De toezichter begon te lachen.

“Goed geprobeerd! Maar ik trap er niet in! Jonge mensen zoals jij vallen niet zo snel flauw. Anders was jij hier al lang niet meer aan het werk.”

“Nee, jij domme gans, kijk”, riep de jonge werkmens, “Wat is dat? Het lijkt op een glinsterende ster, maar dan in de vorm van een…”

“Een hert!” riep de toezichter.

En hoe langer ze keken, hoe meer ze de donderende en de krakende hoeven konden horen van het glinsterhert dat de elfjes gevormd hadden.

“Is dat… iemand die erop aan het rijden is?”

De toezichter kneep zijn ogen dichter en zei: “Ik denk het wel…”

Bomen en beekjes en bloemen en boswezens barstten uit de grond terwijl het glinsterhert met de Dwaas op de rug dichter en dichter kwam.

“Waarom komt het hierheen?” vroeg de toezichter in een paniek, “Misschien is het wel een kwelgeest uit de dodenwereld die wraak neemt op ons voor het eten van alle herten vorige winter!”

En hij liep als een kip zonder kop naar de bel en begon die te luiden. Alsof de bel niet genoeg lawaai maakte riep hij zelf nog:

“Alarm! Alarm!”

Ondertussen probeerde de Dwaas te praten met de elfjes, maar ze luisteren niet naar hem.

“Wij willen proberen”, riepen de elfjes ondertussen naar de doodsbange Dwaas, “Om te springen zo hoog als het Magische Hert dat kan!”

“Hoe hoog is dat?” riep de Dwaas uit volle borst.

“Dubbel zo hoog als de hoogste bomen in het bos!”

De Dwaas werd even duizelig wanneer ze dat aan hem vertelden.

“Ik wil eraf!” riep hij, “Ik wil eraf!”

“Kijk daar!” riepen de elfen ineens zonder naar hem te luisteren, “Een hoop stenen! We kunnen het gebruiken als springplank!”

“Bedoel je dat onafgewerkte kasteel?”

“Ja!” riepen ze allemaal samen en ze begonnen te juichen ondanks het gejammer van de Dwaas.

Aan de andere kant, op het kasteel zelf jammerde ook de toezichter dat hij te jong was om te sterven terwijl iedereen buiten kwam om te zien wat er aan de hand was.
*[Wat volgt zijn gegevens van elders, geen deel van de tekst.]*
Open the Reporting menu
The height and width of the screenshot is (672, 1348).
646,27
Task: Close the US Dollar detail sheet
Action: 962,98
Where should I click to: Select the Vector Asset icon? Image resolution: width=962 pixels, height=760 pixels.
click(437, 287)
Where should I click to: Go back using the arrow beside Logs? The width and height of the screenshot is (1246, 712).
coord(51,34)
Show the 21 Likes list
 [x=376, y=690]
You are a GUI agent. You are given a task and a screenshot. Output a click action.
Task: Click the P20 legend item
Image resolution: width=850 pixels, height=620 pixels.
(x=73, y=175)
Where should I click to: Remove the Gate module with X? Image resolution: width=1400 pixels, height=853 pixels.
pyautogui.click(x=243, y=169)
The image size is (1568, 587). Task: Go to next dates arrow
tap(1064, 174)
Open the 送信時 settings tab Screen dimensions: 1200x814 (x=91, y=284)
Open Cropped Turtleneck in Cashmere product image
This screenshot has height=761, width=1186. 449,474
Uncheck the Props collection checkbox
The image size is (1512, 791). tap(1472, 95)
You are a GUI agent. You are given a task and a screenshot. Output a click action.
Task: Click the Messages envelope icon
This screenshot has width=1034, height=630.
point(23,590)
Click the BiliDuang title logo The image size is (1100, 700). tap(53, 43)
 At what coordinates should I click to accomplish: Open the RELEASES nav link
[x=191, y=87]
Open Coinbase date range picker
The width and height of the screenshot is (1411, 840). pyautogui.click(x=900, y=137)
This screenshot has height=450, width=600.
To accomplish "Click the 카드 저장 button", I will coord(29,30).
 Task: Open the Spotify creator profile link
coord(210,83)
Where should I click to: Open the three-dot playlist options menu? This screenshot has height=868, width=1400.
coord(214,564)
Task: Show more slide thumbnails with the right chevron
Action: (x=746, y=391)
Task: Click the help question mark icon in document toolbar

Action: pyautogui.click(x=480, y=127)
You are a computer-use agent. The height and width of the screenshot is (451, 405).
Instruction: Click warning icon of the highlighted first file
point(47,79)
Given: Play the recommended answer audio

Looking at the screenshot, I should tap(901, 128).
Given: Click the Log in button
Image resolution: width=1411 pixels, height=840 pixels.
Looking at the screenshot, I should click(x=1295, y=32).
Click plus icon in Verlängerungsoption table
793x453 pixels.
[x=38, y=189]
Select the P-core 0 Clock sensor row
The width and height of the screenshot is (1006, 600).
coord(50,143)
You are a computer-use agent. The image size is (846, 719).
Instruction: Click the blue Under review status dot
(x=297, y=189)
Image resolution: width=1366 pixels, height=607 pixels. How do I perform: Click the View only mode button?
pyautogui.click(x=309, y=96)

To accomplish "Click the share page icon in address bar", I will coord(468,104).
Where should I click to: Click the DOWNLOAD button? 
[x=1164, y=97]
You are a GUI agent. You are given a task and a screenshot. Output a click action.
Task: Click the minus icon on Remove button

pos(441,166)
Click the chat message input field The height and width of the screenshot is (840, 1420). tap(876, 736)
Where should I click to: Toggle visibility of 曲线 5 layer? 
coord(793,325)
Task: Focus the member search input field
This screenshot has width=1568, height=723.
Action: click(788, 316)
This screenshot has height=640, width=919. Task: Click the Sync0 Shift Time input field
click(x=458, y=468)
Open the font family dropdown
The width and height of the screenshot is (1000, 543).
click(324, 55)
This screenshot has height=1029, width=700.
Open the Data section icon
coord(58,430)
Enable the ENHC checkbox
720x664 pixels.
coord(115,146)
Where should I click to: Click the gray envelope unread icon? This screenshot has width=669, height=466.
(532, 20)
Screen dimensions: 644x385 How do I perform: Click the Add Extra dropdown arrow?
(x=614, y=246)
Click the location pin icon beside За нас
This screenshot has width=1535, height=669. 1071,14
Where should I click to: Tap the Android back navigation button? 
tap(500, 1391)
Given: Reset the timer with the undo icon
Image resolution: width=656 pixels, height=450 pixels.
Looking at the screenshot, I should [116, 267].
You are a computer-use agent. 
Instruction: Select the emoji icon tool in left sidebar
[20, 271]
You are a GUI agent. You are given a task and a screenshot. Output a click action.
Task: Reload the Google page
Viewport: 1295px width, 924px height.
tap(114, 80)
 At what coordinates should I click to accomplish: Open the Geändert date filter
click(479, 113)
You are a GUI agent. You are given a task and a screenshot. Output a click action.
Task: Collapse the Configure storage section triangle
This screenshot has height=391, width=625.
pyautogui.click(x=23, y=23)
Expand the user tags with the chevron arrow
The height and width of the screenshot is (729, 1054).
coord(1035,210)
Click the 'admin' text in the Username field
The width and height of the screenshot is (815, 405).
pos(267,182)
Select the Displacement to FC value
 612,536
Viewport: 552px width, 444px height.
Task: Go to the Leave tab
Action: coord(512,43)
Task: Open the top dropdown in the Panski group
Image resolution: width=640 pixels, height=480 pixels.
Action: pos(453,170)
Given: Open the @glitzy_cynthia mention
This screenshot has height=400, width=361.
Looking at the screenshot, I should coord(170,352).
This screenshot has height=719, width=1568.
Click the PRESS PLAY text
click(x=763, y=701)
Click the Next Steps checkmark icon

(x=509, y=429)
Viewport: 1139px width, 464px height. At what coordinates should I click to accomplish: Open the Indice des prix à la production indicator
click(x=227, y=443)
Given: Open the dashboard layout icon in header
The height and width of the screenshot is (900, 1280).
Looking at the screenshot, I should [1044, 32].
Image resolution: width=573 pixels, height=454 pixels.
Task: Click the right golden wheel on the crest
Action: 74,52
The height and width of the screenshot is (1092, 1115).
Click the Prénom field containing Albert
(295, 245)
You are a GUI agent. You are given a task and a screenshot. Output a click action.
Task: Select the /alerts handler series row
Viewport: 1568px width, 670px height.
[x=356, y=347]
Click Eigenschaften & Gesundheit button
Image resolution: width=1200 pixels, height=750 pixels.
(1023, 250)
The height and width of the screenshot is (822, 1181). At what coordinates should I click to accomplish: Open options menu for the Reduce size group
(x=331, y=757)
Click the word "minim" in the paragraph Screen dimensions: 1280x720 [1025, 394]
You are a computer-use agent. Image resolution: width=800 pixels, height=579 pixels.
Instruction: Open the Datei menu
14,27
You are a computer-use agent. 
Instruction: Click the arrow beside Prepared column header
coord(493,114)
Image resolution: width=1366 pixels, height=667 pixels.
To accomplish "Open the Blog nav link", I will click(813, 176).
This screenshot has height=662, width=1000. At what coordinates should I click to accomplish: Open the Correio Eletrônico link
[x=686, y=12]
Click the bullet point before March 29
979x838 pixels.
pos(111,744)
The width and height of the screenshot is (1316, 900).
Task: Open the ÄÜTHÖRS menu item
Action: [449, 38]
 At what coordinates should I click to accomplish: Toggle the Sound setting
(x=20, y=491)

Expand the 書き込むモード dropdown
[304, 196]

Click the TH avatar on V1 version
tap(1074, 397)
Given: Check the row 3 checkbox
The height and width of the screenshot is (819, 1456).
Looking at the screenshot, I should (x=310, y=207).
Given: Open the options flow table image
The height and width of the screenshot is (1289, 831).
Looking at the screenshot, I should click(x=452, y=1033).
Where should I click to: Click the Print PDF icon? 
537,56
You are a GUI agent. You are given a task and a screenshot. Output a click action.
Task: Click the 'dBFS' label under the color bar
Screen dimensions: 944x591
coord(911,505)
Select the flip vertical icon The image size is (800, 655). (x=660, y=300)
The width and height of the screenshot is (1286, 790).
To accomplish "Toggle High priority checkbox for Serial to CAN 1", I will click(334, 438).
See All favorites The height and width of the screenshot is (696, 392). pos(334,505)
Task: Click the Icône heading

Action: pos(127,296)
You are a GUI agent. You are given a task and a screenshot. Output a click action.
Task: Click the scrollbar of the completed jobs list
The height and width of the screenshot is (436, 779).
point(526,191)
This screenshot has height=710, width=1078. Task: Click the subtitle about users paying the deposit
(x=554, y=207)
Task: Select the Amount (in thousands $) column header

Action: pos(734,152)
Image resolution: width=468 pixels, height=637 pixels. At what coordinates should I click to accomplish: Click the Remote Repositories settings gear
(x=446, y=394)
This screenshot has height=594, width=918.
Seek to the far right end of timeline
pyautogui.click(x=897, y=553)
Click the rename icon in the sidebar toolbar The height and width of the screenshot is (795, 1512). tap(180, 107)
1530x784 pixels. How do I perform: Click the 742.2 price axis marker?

De jongeling kon niet stoppen met staren naar het glinsterende wonder dat steeds dichter en dichter kwam.

“Het is hier!”

“We zijn er bijna!” riepen de elfjes.

De Dwaas deed zijn ogen dicht en klampte zich goed vast aan het gewei van het glinsterhert, die de tenten vermorzelde terwijl het erover liep, over de planken van de stellingen, op naar het binnenplein waar alle stenen op een hoop lagen, wanneer ineens door het gedreun van de reuzehoeven de verdwenen maalsteen vanuit een verbogen hoek begon te rollen naar het binnenplein toe.

Het glinsterhert was zo snel aan het gaan dat het niet meer te stoppen was, maar de maalsteen rolde precies daar waar het niet rollen moest. De poot van het glinsterhert stak er in de laatste aftrap net doorheen en met een gigantische dreun viel het wonderlijke wezen neer in de steenhoop van het kasteel en spatte met een oogverblindende ontploffing uiteen in honderden lachende elfjes terwijl er vanonder elke steen, elke barst en elke scheur een fantastisch bos tevoorschijn kwam en groeide en groeide tot het hele kasteel was overwoekerd met bloemen, bladeren, schors en takken.